Want to raise your profile at work? Follow these ten tips from Highlands Certified Consultant Denise Taylor. It’s time let your superiors and colleagues know your contribution.
1. Too many people do a good job but don’t let people know about it.
When you get positive written feedback from others, be sure to keep it, and circulate the feedback to your senior people. If you get verbal feedback, ask that it be put in writing. Don’t hide your light: let people know what a great job you have done. You can also ask them to write a LinkedIn recommendation.
2. You may be doing a good job but is this really what matters to your boss?
Talk to your boss and find out what is important to him or her, then make sure you can deliver. You want to exceed his or her expectations. Can you draft a report, find out about a topic, or create or improve a system that will save them time?
3. Look beyond your role.
Don’t just do your job — look around and understand the bigger picture. Keep listening to background chat. You might hear about some upcoming changes in the organisation, the hidden agenda telling you what is really going on, or the personal thoughts of the person at the top. Also, read the financial press to see if any company details are being leaked to the press, or get the first sniff of an acquisition or merger. This sort of information can help you sound more knowledgeable than others on a topic, and you can use it to make a suggestion that ties in with the company direction.

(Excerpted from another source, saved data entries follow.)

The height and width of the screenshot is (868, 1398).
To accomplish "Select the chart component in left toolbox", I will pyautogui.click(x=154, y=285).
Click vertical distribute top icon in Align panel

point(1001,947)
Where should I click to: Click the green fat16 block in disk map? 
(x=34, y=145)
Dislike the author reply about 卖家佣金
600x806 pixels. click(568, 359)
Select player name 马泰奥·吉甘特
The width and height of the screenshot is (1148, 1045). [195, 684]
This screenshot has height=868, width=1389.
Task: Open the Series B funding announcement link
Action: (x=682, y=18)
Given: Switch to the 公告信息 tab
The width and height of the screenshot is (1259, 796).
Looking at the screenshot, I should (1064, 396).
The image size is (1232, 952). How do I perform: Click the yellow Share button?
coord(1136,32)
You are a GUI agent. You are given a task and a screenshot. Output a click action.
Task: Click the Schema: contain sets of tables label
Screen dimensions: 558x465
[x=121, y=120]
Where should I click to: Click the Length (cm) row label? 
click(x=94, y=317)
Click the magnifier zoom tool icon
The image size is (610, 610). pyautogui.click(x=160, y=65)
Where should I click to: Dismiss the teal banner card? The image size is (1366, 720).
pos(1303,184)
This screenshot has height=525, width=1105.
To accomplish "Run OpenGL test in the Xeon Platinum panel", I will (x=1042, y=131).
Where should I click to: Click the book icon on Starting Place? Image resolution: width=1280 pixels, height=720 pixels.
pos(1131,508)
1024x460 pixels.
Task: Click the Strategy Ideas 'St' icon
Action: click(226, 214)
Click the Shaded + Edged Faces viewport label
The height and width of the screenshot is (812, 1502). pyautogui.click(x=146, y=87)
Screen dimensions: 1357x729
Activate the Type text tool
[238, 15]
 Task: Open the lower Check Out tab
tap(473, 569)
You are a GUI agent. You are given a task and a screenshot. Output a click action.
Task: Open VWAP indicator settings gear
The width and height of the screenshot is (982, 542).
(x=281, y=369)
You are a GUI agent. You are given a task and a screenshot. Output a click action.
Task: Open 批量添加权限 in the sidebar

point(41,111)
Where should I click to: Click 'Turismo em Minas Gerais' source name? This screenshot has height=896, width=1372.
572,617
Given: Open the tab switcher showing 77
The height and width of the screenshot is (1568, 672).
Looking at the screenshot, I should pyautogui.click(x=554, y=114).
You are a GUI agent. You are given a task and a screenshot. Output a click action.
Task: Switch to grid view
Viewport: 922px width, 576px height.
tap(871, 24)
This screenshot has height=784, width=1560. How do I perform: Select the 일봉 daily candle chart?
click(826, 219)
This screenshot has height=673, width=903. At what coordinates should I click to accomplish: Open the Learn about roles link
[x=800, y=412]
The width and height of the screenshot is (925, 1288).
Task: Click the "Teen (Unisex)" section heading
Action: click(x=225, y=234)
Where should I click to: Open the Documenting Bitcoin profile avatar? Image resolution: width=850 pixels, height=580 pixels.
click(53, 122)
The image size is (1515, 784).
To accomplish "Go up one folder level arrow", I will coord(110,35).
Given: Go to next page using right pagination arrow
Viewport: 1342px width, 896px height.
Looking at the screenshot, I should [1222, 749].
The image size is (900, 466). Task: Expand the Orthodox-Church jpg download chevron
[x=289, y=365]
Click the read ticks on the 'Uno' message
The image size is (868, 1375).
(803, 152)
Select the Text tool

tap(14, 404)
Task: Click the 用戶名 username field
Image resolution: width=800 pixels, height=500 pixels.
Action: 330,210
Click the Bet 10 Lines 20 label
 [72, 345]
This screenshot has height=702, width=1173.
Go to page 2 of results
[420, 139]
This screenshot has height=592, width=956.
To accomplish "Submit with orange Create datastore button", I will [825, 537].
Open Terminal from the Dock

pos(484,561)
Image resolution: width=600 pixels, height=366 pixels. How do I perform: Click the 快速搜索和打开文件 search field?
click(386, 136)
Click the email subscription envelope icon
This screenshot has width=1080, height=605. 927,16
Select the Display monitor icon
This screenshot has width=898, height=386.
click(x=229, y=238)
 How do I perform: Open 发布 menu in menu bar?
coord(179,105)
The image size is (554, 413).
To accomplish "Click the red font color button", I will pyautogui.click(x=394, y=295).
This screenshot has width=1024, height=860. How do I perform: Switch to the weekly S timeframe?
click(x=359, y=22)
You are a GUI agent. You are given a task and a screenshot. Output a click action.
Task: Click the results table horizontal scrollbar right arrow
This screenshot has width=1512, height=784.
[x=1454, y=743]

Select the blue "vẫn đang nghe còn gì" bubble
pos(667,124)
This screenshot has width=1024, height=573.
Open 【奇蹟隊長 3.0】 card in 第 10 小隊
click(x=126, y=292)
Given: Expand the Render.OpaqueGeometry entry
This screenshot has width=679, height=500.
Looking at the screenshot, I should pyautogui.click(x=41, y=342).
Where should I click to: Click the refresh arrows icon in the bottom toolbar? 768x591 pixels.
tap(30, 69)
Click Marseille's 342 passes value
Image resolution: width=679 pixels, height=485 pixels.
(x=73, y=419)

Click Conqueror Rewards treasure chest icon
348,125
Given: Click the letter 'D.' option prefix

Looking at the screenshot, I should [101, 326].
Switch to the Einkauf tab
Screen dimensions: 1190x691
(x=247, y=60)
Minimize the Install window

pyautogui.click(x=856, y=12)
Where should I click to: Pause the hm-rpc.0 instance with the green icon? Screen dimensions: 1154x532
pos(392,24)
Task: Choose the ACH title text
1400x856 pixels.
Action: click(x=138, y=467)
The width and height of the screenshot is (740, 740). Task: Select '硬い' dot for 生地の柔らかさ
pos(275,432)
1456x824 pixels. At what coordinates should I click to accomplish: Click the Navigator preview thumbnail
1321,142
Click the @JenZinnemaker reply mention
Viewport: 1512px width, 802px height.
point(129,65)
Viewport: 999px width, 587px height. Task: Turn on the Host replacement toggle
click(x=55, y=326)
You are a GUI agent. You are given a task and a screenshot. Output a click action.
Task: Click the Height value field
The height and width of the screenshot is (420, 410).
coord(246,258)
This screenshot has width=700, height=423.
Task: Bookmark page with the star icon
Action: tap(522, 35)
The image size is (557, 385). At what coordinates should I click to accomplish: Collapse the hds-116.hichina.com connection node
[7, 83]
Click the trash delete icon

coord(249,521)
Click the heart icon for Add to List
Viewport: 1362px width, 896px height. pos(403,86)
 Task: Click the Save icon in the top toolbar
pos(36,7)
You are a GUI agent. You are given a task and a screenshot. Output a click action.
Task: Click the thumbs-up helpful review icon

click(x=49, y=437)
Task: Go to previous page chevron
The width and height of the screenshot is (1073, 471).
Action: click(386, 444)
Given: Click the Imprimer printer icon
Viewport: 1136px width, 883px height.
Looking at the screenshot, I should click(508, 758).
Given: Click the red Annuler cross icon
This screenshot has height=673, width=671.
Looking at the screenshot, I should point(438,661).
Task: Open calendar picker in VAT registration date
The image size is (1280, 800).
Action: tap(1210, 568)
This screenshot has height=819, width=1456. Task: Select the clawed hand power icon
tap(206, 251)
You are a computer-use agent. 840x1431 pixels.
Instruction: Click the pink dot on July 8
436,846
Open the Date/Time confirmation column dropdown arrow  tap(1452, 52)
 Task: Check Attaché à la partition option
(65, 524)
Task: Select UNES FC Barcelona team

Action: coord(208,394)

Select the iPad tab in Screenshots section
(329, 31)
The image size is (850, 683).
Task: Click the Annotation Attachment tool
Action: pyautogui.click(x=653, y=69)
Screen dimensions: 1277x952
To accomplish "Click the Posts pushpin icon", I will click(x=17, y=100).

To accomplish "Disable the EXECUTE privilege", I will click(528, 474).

When you go for promotion, people expect you to be doing a good job in your current role. What they want is someone who can identify broader challenges, and this will help.
4. Keep your boss informed.
Our bosses are not always aware of what we have done — so keep a document with details of the positive feedback you’ve received and also details of what you have achieved through your job — this will really help at appraisal time. For most bosses, managing our careers is not their priority, so make it easy for them to provide a good write-up by providing examples.
5. Think about the impression you give — let’s think about image.
Look and sound as though you should be doing a higher-level job. Wear good quality clothes, carry an expensive briefcase and use a decent pen. You should act like you are already in the role you aspire to be in, so think also about what newspaper you should read, and the topics you can discuss. Don’t brown-nose but do look like you should be in the role you want next.
6. Begin to think like a boss.
The boss doesn’t moan about the volume of work, or that he or she can’t wait for the weekend. Instead, bosses focus on what the customers need and the impact of external events on the company. Change your mind-set so you think in a similar way. This could also help you to work more effectively by focusing on what is important rather than wasting time.
7. Are you clear on your strengths and weaknesses?
Understand what you do well and look for ways to use your strengths. Be aware of the areas which are more developmental and decide if you need to overcome these weaknesses or to find another way of dealing with them. For example, if your proof reading skills are poor, can someone else do it for you? Or is there a class or webinar that can teach you how to do it better?
8. Don’t moan about the job and organisation.
Too many people moan about the job and the organisation. Don’t get sucked into agreeing with these people. Before you know it, a conversation repeated to the boss will include your name as someone who agrees that something is wrong when all you did was stand mutely by.
9. Can you find a niche?
Is there an area you can become more knowledgeable about so people always come to you — perhaps you know a foreign language, can entertain visitors with your knowledge of the local area, or can explain that technical report very clearly. (No one need know you spent several hours the night before preparing your explanation.) By having an area of expertise, you will gain a reputation for your knowledge, and people will seek you out.
10. Don’t be afraid to talk with senior people.
Occasionally, we may find that we are in the presence of a senior manager, perhaps in a lift or in the staff restaurant. If you do see someone sitting alone, go up and say hello and use the time wisely. Don’t ramble, but ask questions about (e.g.) how has your career progressed? Or, how does the recent news about the merger affect the company? You don’t want to talk too much about yourself, but showing yourself as intelligent and interesting may help you to be remembered. Plus, later, you can follow up with an email and send some useful information you have collected.